Contemporary American popular culture — from movies to television shows to colloquialisms — is inundated with sexual references and imagery, leading parents, scholars and ultimately millennials to believe that there’s a massive generational disparity in our collective attitudes towards sex.

Coined as the pervasive “hook-up culture” that’s undermining the sanctity of love, teenagers and young adults today are being told they’re oversexed and morally promiscuous. The general assumption is they’re having a lot of sex with a lot of people.

But hold on — have attitudes about sex really changed over the past 30 or 40 years and, if so, does that mean actions have changed, too?
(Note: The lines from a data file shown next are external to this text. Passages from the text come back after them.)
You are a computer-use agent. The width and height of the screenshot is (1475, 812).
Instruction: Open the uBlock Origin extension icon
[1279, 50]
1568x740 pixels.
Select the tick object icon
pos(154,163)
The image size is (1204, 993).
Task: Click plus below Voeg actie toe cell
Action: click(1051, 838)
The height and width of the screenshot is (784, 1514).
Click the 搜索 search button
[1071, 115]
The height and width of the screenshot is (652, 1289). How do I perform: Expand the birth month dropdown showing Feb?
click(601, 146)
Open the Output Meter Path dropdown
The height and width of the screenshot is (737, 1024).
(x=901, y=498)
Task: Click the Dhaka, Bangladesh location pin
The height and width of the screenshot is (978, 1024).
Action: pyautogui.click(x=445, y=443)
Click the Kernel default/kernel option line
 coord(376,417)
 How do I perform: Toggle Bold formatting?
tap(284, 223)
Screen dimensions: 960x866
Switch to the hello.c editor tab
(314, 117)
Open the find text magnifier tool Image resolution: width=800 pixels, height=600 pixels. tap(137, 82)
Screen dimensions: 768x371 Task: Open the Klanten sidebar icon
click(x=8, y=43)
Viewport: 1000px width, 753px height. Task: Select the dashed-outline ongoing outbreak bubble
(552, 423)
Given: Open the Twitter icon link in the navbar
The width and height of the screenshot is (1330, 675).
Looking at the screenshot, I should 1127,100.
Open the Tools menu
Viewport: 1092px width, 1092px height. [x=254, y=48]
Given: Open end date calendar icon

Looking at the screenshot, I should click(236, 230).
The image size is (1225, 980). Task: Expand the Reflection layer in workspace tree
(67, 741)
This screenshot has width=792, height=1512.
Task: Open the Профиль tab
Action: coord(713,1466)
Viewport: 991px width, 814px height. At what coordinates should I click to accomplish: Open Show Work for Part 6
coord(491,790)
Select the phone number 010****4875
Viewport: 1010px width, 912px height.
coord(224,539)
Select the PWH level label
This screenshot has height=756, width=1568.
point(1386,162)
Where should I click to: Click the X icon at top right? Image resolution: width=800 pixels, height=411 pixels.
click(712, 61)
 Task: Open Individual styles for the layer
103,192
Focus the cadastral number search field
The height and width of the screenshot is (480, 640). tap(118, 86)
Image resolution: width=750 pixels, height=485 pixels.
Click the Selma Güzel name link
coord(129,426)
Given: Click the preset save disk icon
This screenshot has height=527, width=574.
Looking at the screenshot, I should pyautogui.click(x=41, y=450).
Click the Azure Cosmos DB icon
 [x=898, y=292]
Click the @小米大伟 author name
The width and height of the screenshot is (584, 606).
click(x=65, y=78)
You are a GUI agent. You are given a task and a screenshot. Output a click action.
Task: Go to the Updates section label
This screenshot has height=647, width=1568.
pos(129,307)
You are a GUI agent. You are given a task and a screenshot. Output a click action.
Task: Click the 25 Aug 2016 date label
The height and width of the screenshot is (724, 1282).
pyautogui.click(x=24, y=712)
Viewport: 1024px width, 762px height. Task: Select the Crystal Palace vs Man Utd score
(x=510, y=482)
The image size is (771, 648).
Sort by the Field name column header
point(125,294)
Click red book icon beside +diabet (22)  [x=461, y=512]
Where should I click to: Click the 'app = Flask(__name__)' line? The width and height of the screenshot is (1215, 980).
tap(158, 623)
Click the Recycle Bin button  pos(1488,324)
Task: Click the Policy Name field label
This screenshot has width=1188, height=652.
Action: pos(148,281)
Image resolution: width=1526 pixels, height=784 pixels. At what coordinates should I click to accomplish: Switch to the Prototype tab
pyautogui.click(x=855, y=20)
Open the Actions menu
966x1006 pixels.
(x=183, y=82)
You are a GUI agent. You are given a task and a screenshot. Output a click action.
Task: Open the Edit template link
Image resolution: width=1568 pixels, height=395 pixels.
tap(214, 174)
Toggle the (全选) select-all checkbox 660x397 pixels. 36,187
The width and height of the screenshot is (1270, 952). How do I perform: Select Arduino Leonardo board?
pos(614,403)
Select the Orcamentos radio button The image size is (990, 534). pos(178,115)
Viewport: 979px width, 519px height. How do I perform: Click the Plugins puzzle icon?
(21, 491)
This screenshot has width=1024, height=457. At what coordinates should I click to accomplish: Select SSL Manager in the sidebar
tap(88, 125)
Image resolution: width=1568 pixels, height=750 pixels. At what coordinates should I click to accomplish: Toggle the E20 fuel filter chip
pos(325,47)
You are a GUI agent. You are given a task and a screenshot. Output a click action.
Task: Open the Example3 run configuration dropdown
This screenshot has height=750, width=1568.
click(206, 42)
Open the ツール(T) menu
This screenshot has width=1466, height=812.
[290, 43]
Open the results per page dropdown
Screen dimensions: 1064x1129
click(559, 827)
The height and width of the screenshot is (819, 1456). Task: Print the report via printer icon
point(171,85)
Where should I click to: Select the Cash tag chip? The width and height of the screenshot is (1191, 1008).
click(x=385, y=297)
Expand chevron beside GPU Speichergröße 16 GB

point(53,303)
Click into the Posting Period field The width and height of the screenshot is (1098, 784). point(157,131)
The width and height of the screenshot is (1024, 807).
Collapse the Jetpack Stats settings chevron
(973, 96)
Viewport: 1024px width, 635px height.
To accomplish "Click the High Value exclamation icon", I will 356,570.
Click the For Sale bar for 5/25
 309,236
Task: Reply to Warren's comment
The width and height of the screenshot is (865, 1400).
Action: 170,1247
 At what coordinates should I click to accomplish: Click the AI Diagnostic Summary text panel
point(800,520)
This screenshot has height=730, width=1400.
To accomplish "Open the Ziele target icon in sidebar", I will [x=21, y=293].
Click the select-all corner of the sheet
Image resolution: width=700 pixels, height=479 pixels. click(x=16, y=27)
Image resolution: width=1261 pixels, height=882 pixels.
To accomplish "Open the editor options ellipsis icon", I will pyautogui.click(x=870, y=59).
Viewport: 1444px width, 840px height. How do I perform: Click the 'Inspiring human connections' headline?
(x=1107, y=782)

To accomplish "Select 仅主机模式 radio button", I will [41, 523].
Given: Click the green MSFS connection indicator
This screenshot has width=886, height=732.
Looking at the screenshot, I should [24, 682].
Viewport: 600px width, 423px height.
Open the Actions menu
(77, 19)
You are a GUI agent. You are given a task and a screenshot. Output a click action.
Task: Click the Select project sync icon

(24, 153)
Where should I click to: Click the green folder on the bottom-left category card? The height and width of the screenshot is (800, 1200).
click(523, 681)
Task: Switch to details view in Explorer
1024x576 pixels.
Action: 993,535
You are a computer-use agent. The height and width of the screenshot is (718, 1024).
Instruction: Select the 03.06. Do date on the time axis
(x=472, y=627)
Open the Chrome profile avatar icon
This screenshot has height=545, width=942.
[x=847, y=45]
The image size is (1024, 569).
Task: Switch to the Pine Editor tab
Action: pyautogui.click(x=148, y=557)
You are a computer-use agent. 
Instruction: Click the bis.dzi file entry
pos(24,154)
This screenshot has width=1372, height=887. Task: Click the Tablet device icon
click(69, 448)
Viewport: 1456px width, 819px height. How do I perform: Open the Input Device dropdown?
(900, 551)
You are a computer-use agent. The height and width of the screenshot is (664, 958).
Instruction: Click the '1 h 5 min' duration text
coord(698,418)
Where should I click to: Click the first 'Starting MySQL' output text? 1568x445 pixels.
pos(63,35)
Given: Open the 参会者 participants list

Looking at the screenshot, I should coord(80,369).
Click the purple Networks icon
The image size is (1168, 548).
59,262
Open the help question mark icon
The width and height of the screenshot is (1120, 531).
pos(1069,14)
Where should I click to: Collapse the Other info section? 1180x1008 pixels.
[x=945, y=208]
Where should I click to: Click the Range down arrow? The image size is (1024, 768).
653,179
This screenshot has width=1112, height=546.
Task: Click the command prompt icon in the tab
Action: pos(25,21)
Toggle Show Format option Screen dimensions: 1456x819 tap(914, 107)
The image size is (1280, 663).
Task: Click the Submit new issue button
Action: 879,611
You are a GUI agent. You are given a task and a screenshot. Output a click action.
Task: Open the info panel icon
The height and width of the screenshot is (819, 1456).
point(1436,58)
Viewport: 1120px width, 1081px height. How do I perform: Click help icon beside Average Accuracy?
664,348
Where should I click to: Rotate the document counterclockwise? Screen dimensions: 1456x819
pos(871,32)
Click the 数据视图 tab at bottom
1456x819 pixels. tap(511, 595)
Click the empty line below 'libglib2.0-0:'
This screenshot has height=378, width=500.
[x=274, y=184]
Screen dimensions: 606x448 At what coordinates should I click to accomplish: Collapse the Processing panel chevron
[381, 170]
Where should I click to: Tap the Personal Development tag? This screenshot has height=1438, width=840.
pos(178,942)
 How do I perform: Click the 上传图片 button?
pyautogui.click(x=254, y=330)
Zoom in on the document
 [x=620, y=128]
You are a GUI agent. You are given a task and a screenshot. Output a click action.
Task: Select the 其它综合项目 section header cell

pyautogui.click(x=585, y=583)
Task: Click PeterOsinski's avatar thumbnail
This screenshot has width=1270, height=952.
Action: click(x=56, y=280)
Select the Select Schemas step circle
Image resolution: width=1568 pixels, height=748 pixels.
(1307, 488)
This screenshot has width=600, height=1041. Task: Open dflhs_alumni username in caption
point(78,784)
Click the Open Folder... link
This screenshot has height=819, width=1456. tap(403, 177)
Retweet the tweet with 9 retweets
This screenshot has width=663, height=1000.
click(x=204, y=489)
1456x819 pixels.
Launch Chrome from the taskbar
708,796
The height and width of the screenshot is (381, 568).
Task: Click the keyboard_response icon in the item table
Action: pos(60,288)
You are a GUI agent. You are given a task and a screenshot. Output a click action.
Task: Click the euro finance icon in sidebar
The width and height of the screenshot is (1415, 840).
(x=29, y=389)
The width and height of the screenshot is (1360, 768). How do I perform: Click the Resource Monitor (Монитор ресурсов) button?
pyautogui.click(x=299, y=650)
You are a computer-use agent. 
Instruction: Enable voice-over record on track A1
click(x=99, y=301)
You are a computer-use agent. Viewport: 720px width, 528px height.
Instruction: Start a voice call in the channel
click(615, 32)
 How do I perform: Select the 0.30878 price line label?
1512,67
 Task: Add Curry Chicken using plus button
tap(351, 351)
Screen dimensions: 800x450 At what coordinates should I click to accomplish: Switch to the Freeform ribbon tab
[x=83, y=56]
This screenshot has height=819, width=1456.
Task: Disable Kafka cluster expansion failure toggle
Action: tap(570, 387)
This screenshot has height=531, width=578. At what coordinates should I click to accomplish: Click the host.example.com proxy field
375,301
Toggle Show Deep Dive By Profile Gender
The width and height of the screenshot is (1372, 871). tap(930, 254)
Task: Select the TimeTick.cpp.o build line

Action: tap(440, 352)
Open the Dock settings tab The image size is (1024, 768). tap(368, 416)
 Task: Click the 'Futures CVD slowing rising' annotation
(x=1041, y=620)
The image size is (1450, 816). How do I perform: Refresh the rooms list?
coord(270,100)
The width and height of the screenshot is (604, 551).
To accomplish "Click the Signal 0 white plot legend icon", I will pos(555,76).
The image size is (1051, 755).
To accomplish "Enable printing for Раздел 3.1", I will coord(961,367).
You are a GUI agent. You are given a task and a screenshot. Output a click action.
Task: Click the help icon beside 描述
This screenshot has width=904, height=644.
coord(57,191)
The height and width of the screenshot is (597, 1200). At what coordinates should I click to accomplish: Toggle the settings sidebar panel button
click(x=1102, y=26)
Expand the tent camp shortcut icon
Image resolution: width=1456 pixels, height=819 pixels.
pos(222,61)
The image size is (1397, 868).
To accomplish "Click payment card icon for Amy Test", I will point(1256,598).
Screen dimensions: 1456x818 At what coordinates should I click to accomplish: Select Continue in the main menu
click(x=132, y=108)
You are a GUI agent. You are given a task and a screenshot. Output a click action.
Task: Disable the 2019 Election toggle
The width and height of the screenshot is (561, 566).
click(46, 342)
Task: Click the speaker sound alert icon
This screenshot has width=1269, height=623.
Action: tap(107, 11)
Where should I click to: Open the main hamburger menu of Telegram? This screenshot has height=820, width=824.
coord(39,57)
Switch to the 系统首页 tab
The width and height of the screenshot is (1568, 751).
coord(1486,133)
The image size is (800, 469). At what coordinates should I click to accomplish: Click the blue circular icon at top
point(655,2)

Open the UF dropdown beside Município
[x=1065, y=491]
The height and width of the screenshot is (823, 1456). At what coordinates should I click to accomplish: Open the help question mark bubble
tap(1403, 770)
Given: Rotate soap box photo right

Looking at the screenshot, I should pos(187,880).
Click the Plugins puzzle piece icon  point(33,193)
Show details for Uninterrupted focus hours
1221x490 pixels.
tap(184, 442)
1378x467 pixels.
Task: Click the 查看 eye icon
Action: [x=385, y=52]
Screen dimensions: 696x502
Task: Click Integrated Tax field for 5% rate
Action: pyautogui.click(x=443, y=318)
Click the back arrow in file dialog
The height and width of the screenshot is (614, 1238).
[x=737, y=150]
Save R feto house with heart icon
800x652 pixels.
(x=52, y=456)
It turns out it’s slightly more complicated than you might think.

Americans are becoming more accepting of premarital sex

Attitudes toward premarital sex have definitely shifted: According to this General Social Survey, in the early 1970s, 29 percent of Americans (35 percent of men and 23 percent of women) believed that premarital sex was “not wrong at all.” In the 1980s and 1990s, the percentage rose to 42 percent, and most recently (2010s) it’s reached 55 percent (59 percent of men, 52 percent of women).

Most millennials think premarital sex is OK

Among the younger sexually active generation of each time (18-29 years old), 47 percent of Baby Boomers in the 1970s believed premarital sex wasn’t wrong, compared with 50 percent of GenX’ers in the 1990s and 62 percent of millennials in the 2010s, according to the same study.

Men have an average of 18 sexual partners

The number of sexual partners has also increased: From age 18, the average number of partners was 7.17 in the late 1980s (11.42 for men, 3.54 for women). In the 2010s, it was 11.22 (18.22 for men, 5.55 for women).

People are having more casual sex

Rates of casual sex have also increased: Among 18 to 29-year-olds who had sex outside of a relationship, 35 percent of GenX’ers in the late 1980s had sex with a casual date or pickup (44 percent of men, 19 percent of women), compared with 45 percent of millennials in the 2010s (55 percent of men, 31 percent of women).

College students probably aren’t having that much sex

The average number of sex partners for college students is three to four, according to “The Sex Lives of College Students: A Quarter Century of Attitudes and Behaviors,” a book written by University of Maine professor Dr. Sandra Caron that highlights the results of a survey of nearly 6,000 college students from 1990 to 2015.

Love? Eh

Also, love as an important factor in sex has declined in the past 25 years for college students. In the early 1990s, 70 percent reported that love was an integral factor to having sex. Today, less than 50 percent see love as an important factor, according to the book.

It’s common for teens to start having sex at 16 or 17

Teens still start to have sex at age 16 or 17, despite the assumption they’re having sex at an earlier age than past generations, according to Caron’s findings.

No recent changes in ‘hooking up’ rates

Finally, and what may seem contradictory to the first few facts from the General Social Survey, Caron found that the rate of having five or more partners in college, or “hooking up” hasn’t changed in the last 25 years. Back then it was just called “casual sex.”